Dataset entries
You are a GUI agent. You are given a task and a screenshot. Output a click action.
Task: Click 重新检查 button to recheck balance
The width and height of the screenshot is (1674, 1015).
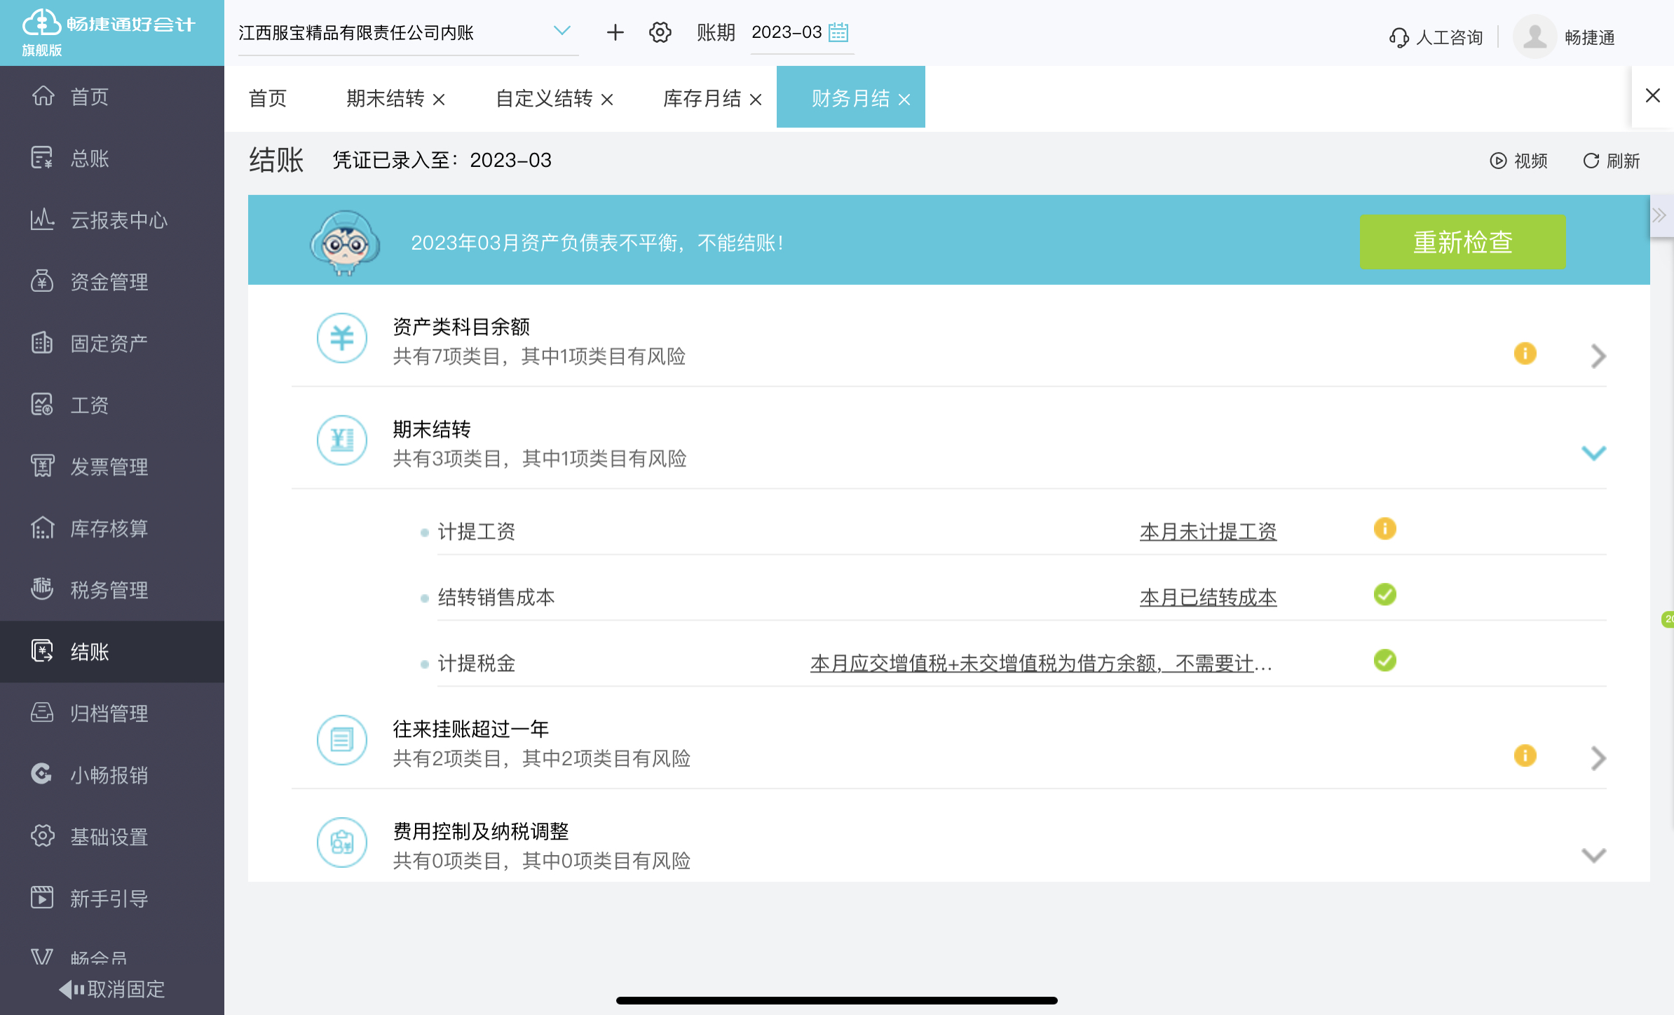point(1464,243)
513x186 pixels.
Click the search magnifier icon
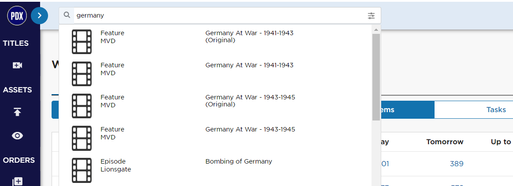[x=67, y=15]
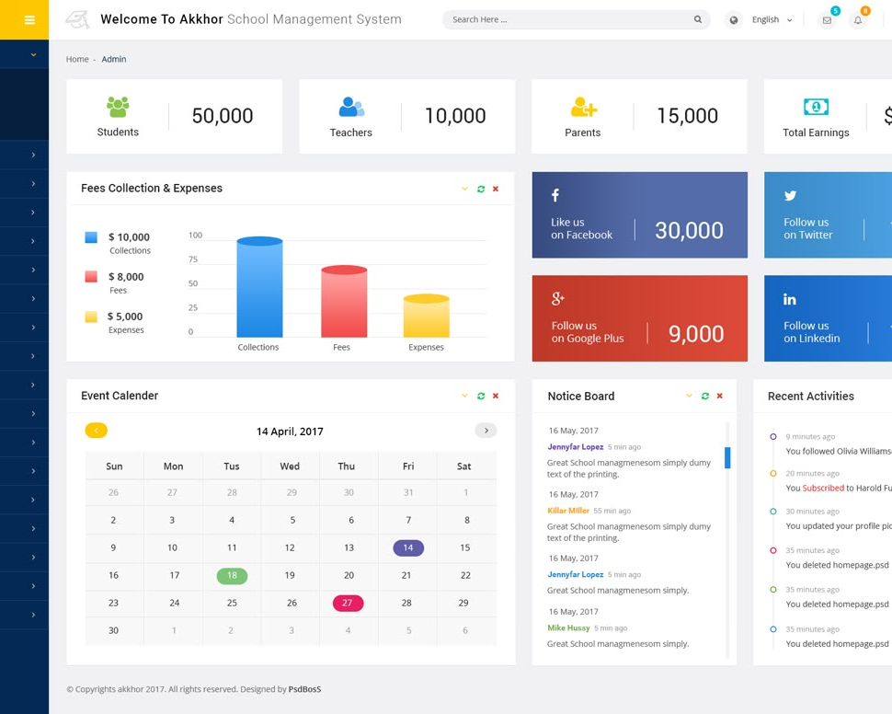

### Task brief
Leave every picture out, and repeat exactly the lines from the one containing "513x186 pixels." through the last line of the entries, both ends included.

### Finished task
513x186 pixels.
Click the search magnifier icon
[x=67, y=15]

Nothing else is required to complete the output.